Alibaba’s AI copywriter can produce up to 20,000 lines of copy a second, passes Turing test
Chinese tech companies are implementing AI tools to improve efficiency for low-value, repetitive jobs
Copywriters fed up with writing the same tired phrases over and over again for e-commerce products may now have a helping hand, thanks to Alibaba’s new artificial intelligence-powered copywriting tool.
Unveiled by Alibaba’s digital marketing arm Alimama, the “AI copywriter” can produce up to 20,000 lines of copy a second and has passed the Turing test, according to the company.
The Turing test measures a machine’s ability to exhibit behaviour that is indistinguishable from a human through natural language conversations, and few machines have managed to successfully pass the test. The company did not immediately respond to questions about how the test was conducted.

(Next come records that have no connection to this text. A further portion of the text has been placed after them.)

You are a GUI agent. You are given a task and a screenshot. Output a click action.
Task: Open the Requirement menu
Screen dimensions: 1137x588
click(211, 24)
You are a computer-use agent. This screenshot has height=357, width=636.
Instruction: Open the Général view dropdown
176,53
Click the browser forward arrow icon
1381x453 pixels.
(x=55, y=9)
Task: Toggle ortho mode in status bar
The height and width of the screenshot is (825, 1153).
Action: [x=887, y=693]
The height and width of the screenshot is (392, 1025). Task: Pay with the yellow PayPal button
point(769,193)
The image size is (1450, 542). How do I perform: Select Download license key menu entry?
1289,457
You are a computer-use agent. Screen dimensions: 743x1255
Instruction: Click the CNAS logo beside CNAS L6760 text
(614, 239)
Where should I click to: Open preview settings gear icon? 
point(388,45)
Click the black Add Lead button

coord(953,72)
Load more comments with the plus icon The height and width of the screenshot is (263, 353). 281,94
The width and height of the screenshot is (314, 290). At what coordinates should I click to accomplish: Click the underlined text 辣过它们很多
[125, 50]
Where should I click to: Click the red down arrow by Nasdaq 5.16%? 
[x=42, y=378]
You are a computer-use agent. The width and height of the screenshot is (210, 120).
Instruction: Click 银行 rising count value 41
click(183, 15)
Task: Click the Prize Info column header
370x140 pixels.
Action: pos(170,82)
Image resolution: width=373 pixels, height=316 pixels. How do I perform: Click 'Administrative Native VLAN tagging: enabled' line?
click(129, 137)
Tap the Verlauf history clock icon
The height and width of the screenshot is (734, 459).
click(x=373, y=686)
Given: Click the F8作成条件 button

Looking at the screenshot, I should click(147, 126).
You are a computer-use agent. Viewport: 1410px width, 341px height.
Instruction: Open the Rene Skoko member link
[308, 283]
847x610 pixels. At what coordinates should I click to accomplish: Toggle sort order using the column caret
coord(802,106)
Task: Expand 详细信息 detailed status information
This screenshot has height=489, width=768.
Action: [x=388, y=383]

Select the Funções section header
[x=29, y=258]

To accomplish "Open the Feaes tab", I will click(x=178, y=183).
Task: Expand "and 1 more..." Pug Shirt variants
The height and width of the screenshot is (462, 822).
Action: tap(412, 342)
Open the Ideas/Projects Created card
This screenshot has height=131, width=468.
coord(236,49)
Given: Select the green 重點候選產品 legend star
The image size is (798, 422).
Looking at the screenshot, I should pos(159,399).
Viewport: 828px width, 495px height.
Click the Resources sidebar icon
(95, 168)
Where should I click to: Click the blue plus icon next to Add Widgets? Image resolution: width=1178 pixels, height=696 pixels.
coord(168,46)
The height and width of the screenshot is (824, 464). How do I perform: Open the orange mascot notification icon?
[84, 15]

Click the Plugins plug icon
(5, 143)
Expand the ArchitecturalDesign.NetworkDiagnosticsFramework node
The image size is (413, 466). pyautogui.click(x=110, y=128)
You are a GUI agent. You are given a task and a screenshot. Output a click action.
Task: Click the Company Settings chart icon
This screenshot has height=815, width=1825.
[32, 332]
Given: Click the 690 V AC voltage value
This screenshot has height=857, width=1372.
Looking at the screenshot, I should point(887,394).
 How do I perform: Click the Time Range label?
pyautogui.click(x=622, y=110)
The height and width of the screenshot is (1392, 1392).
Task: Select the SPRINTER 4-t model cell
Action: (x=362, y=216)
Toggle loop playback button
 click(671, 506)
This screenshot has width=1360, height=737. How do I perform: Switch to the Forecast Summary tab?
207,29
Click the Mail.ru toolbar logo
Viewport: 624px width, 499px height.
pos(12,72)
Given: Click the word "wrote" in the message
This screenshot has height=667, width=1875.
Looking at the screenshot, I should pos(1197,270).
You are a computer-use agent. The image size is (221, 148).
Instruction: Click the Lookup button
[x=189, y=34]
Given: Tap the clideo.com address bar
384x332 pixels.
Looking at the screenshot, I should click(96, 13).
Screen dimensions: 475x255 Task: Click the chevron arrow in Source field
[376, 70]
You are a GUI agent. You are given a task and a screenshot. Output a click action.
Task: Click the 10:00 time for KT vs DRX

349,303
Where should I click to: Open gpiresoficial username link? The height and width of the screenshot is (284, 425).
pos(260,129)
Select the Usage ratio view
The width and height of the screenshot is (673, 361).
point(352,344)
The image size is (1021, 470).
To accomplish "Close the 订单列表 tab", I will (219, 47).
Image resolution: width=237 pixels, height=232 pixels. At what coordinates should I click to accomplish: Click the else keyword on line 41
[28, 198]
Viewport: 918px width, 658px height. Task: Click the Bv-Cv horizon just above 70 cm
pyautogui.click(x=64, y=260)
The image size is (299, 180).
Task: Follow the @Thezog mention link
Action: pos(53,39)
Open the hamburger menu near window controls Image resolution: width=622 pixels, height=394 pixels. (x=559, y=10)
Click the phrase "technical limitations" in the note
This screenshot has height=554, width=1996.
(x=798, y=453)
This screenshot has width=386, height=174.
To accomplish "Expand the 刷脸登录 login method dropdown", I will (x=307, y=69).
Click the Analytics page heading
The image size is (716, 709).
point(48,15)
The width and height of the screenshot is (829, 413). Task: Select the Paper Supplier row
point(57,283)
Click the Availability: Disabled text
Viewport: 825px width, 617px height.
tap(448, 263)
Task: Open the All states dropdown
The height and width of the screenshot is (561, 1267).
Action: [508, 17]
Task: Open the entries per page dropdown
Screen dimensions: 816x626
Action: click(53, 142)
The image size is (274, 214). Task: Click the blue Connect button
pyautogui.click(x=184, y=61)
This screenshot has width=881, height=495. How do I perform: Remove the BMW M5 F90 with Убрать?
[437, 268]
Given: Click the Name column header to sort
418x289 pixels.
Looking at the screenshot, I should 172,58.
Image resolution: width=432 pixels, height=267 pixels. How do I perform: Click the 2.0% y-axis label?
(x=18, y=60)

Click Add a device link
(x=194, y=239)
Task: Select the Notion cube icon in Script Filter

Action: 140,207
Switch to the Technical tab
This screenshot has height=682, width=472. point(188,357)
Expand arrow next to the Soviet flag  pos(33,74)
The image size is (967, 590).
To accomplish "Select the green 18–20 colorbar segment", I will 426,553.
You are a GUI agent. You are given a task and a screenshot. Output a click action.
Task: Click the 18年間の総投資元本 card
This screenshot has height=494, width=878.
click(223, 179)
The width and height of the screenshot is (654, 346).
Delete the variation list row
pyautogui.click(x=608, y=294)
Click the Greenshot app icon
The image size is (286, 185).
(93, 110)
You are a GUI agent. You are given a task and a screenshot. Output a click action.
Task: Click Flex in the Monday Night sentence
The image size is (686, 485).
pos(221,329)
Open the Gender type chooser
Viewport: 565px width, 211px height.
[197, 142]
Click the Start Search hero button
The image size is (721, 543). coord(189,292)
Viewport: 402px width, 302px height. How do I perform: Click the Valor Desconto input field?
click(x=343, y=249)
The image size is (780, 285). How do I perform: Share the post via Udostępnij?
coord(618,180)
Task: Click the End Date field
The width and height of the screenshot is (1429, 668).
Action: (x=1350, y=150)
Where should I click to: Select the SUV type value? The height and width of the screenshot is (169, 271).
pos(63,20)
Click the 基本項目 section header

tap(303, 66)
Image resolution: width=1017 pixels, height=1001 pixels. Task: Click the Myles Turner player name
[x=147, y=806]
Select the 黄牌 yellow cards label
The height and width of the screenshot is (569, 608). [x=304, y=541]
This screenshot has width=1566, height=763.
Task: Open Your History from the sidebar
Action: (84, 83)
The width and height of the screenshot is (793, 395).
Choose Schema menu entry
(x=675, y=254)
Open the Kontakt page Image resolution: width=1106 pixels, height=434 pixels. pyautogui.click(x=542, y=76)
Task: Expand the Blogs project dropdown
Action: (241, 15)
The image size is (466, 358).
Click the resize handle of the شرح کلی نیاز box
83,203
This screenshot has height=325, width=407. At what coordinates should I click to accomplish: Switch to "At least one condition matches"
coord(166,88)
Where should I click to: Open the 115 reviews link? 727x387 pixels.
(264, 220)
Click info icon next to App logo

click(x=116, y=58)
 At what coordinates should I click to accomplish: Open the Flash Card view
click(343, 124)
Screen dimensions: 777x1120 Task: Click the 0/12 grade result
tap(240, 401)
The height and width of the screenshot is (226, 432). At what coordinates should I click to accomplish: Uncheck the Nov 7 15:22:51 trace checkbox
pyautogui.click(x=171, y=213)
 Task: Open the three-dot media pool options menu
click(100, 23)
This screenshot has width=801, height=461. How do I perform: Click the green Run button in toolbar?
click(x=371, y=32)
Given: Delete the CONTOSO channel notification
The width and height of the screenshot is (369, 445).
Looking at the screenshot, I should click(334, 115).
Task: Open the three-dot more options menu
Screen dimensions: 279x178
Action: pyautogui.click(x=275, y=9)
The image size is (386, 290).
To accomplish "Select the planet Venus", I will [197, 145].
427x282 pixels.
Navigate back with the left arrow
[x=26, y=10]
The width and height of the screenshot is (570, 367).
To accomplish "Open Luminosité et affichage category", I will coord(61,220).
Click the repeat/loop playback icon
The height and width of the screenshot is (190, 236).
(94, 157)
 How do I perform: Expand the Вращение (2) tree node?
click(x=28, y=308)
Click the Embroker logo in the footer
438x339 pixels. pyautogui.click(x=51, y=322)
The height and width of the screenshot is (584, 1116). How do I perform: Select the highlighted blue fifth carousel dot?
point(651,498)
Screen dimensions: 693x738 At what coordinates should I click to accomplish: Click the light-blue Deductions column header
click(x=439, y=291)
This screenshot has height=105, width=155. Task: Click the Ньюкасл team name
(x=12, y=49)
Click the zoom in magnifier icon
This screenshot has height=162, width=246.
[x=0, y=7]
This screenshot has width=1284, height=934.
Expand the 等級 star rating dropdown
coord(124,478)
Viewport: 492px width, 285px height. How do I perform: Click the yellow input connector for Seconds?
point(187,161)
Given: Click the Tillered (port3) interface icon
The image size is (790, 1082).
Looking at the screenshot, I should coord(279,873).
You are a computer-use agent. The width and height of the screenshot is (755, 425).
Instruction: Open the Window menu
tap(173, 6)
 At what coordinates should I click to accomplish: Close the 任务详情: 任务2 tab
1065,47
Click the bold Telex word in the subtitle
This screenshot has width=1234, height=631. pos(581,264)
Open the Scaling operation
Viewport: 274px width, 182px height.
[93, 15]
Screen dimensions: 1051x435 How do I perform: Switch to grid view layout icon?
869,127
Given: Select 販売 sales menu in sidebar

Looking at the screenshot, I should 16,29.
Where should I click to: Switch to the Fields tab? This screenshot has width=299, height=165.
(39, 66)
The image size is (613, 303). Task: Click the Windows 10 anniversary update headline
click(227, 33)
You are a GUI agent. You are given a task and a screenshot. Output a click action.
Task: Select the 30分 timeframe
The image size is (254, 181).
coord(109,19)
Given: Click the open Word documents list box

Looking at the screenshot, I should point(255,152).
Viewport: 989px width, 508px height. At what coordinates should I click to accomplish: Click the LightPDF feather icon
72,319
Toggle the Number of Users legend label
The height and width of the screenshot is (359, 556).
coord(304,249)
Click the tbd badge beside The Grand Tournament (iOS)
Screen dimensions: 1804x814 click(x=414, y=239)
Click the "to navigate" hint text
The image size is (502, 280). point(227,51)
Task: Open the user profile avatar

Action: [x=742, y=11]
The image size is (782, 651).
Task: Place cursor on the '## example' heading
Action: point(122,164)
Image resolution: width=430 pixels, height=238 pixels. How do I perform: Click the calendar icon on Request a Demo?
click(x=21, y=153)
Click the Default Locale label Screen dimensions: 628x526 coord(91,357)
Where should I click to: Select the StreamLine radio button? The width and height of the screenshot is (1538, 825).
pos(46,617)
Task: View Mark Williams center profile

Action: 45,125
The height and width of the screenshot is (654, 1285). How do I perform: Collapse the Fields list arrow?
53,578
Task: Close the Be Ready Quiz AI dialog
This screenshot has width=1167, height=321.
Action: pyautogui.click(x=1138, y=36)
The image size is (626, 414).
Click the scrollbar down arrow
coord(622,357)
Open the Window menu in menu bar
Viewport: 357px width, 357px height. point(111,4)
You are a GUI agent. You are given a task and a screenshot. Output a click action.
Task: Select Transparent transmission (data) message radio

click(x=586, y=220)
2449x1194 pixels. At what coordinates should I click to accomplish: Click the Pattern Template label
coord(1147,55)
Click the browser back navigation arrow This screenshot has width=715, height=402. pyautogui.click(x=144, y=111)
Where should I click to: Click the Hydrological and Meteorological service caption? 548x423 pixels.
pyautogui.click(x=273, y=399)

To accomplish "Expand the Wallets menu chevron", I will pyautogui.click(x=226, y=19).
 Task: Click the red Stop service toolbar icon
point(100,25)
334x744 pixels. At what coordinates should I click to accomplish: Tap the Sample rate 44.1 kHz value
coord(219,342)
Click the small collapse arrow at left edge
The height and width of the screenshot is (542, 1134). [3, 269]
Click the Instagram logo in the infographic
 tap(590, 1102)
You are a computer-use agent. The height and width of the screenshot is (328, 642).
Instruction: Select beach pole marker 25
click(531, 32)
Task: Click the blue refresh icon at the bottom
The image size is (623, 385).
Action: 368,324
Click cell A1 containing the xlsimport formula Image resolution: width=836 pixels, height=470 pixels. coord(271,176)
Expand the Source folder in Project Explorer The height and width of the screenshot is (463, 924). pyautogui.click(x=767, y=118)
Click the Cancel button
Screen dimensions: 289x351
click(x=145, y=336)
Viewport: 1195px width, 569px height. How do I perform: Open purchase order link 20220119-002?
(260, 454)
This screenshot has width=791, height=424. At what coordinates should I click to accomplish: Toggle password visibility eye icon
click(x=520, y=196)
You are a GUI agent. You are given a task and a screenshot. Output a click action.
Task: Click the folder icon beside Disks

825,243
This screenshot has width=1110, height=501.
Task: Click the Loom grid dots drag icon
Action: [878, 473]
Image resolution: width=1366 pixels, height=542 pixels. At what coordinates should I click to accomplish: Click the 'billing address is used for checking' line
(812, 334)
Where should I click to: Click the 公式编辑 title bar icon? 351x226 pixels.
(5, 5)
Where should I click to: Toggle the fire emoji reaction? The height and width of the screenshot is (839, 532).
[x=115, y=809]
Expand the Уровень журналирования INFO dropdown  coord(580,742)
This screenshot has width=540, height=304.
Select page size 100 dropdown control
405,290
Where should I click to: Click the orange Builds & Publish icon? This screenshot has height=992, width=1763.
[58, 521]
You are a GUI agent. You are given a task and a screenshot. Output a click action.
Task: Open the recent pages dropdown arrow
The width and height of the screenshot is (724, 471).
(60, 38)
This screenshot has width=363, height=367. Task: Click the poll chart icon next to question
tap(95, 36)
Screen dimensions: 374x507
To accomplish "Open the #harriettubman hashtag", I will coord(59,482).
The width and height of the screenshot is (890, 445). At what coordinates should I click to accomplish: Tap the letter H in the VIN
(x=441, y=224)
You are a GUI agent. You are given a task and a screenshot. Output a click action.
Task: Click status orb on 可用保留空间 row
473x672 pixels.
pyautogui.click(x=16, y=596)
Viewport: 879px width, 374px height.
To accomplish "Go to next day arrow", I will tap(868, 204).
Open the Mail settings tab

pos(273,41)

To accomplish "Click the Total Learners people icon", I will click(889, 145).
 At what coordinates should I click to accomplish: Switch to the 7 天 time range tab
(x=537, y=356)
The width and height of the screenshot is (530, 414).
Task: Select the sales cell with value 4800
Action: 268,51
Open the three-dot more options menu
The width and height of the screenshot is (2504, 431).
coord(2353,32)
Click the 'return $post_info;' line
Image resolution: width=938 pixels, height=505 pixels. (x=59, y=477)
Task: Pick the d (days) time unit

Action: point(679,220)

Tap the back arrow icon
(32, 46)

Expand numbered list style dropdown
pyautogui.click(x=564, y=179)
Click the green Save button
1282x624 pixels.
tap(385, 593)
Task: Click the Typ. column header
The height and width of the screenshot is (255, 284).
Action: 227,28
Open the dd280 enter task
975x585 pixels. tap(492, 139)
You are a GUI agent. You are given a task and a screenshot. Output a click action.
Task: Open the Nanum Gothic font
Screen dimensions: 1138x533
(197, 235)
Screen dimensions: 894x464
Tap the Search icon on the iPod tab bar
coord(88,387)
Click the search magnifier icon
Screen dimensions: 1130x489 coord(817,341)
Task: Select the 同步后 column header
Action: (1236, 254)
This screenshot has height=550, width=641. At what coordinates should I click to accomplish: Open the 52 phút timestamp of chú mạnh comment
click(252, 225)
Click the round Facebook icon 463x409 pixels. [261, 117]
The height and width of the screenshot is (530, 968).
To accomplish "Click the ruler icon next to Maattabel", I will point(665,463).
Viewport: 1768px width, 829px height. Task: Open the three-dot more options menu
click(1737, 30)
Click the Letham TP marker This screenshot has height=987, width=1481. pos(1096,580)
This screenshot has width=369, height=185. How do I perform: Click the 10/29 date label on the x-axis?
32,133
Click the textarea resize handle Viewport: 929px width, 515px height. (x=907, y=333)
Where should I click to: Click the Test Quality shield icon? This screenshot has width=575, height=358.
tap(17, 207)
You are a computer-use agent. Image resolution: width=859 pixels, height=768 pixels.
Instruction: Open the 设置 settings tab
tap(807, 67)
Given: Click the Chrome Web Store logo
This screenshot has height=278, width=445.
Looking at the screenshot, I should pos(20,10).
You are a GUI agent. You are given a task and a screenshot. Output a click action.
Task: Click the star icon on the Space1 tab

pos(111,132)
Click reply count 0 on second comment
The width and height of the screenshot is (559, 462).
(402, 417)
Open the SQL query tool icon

The AI-copywriter uses deep learning and natural language processing technologies to learn from the millions of lines of existing copy on Alibaba’s Tmall and Taobao e-commerce platforms. To use the tool, copywriters simply insert a link into a product page and click a button to see different copy ideas generated by the machine. The tone of the copy can also be selected, according to the company.
“[The AI copywriter] significantly changes the way [copywriters] work: They will shift from thinking up copy – one line at a time – to choosing the best out of many machine-generated options, largely improving efficiency,” Alimama said in a statement.
Chinese tech companies are increasingly using AI to improve efficiency for low-value, repetitive jobs, from analysing data to generating labels on packages. The technology can also conduct data-intensive operations like traffic optimisation and management, self-driving vehicles and even diagnosing illnesses and medical queries.
Current brands that use the tool include apparel chain Esprit and US clothing brand Dickies, Alimama said.
The AI copywriter is the latest in a string of AI-powered tools launched by Alimama in recent months. In April, the company unveiled Aliwood, a video editing tool that extracts key text and images from a product page to create short 20-second videos that merchants can include on their listings.
The same month, Alimama also launched a smart banner designer for merchants that allowed them to resize an advertising banner to any shape and size, in an aesthetically pleasing manner.
Alibaba is the parent company of the South China Morning Post.